►

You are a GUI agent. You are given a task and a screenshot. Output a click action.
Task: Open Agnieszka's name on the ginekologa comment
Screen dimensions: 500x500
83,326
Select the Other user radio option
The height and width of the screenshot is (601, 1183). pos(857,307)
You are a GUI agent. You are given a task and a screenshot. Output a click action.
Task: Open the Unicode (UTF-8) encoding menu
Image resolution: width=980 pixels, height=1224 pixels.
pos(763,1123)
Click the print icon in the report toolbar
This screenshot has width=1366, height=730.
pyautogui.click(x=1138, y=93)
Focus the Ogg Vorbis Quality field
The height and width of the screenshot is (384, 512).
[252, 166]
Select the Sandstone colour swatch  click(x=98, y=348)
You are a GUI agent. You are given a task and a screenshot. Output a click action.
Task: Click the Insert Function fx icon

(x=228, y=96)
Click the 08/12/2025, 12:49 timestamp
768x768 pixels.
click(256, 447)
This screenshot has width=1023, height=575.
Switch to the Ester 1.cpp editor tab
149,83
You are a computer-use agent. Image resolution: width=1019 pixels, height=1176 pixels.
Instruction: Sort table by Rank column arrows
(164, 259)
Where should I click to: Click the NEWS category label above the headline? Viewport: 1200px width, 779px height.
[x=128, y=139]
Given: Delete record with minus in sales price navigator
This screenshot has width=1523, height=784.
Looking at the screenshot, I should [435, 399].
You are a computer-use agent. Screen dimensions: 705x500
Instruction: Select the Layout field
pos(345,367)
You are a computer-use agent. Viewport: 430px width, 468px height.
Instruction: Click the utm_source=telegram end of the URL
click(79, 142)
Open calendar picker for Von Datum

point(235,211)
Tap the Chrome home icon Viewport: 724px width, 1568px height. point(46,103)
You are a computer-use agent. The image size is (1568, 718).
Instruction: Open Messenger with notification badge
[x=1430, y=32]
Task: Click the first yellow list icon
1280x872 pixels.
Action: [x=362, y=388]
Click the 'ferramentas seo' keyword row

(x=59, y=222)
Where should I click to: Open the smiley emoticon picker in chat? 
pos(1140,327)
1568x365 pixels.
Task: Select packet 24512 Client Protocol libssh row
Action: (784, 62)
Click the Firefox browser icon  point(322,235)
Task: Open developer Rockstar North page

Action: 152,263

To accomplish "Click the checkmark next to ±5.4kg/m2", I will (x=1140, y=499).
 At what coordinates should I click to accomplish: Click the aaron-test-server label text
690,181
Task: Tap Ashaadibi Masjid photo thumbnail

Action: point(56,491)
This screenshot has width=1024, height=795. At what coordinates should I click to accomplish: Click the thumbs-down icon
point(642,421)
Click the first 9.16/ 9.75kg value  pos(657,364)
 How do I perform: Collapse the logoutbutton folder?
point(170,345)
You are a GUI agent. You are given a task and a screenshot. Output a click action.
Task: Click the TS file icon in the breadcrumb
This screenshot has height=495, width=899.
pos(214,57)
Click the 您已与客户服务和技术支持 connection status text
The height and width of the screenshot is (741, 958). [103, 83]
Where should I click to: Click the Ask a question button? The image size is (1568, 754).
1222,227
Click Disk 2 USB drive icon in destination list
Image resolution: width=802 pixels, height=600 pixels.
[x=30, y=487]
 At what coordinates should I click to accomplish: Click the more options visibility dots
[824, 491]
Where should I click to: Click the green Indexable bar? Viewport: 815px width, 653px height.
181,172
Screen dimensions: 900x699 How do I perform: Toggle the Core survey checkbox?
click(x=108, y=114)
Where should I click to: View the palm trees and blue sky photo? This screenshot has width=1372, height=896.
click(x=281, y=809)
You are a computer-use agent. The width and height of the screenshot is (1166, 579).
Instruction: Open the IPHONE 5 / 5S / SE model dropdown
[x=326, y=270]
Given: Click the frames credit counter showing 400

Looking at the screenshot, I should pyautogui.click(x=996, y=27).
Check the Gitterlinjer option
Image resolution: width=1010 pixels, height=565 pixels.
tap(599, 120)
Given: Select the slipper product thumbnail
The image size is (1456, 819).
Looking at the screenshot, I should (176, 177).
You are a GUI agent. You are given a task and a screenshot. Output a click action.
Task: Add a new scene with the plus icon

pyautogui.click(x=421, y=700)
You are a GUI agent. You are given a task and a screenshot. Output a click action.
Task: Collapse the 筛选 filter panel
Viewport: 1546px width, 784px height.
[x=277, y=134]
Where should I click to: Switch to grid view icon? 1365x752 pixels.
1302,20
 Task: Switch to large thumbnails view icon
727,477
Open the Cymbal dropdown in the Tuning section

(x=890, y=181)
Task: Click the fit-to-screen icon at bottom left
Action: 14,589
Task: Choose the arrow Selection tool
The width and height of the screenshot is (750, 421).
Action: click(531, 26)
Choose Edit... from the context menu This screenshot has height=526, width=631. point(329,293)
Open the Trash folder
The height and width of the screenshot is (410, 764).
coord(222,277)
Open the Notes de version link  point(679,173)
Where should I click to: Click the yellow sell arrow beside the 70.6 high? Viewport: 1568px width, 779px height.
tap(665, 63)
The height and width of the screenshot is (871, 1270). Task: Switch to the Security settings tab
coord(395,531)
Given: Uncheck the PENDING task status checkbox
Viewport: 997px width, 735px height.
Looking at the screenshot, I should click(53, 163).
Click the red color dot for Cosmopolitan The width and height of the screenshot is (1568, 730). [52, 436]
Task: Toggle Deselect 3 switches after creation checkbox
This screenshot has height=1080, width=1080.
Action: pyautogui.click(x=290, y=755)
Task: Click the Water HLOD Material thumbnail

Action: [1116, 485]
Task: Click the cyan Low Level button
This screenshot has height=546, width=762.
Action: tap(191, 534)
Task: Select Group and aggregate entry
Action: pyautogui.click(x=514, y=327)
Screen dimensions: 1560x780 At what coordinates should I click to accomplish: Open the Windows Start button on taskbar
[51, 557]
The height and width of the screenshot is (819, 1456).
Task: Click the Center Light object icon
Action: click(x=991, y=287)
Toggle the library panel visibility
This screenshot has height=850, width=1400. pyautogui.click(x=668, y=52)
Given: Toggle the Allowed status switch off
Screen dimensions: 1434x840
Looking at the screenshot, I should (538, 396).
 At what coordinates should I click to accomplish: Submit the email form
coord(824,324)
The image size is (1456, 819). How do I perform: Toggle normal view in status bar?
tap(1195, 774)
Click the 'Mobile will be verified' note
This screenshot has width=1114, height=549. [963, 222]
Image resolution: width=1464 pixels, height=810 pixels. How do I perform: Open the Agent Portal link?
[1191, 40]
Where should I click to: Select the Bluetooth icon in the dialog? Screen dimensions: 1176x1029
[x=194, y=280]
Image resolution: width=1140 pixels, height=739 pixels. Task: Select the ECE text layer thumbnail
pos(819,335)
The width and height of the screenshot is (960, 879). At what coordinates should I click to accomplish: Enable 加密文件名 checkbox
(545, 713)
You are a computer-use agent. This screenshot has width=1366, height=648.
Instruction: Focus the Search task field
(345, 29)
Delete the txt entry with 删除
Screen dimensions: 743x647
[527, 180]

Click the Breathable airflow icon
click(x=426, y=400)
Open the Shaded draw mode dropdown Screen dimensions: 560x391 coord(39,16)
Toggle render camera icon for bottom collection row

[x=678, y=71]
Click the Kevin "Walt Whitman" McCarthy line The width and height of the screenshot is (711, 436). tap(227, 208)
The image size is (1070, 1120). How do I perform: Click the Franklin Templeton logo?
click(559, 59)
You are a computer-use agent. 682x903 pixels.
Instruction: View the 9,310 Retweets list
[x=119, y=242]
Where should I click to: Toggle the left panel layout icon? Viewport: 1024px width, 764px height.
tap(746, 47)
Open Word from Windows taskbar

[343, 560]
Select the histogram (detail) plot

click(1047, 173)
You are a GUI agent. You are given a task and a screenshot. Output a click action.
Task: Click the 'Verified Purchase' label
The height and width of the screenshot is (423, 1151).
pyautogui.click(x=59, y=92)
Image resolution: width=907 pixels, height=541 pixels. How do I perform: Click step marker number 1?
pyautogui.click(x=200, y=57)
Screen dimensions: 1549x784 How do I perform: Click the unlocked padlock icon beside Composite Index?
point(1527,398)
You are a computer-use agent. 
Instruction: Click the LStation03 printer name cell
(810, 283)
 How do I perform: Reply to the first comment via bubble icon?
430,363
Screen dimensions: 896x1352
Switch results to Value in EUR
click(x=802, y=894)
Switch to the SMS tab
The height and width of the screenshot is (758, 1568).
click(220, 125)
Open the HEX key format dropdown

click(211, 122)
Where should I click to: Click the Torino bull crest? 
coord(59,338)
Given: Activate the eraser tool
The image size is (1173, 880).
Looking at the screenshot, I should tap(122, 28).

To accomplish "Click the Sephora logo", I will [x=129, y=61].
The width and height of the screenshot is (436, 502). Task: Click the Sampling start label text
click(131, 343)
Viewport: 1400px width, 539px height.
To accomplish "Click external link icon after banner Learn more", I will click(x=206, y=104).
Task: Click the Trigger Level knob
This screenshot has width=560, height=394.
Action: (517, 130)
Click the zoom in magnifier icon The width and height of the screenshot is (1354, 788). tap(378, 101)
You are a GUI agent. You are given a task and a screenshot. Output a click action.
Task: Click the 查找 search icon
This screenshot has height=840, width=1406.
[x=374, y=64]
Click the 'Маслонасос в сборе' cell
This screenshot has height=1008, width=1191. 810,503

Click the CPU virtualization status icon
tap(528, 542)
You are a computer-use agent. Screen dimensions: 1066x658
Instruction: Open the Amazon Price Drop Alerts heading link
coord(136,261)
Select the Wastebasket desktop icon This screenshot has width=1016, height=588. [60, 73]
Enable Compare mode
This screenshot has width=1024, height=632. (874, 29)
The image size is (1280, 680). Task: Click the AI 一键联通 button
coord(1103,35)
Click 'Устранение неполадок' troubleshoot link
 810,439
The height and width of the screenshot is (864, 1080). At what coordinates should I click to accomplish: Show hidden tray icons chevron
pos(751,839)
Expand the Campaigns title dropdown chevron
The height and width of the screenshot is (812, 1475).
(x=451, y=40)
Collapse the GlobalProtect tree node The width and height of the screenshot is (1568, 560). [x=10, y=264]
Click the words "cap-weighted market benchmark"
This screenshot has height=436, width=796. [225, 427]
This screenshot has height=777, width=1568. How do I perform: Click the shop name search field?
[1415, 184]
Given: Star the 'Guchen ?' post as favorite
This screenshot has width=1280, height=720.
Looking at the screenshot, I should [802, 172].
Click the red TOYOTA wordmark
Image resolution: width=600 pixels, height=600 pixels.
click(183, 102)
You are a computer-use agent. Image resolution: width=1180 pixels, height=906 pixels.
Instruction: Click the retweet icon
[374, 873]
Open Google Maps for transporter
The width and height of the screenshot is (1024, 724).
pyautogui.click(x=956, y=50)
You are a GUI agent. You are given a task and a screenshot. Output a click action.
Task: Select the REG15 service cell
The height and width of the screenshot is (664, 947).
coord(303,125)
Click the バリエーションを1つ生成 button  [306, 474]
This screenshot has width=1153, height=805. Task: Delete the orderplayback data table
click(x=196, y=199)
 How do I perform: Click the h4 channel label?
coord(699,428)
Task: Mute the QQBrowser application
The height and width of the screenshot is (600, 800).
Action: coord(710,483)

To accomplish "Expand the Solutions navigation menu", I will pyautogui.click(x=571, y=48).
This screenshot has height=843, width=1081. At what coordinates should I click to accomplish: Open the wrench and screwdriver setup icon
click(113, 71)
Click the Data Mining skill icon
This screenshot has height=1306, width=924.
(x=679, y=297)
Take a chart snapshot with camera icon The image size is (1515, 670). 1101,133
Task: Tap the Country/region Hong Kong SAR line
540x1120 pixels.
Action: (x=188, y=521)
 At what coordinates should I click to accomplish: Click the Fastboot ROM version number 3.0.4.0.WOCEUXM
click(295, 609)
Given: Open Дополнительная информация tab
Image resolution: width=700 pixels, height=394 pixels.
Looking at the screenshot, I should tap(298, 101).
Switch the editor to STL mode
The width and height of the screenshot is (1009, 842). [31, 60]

◄

Reproduce the entries exactly, starting at their first line and stopping after the line with "Task: Open the Unicode (UTF-8) encoding menu".

Problem solution —
You are a GUI agent. You are given a task and a screenshot. Output a click action.
Task: Open Agnieszka's name on the ginekologa comment
Screen dimensions: 500x500
83,326
Select the Other user radio option
The height and width of the screenshot is (601, 1183). pos(857,307)
You are a GUI agent. You are given a task and a screenshot. Output a click action.
Task: Open the Unicode (UTF-8) encoding menu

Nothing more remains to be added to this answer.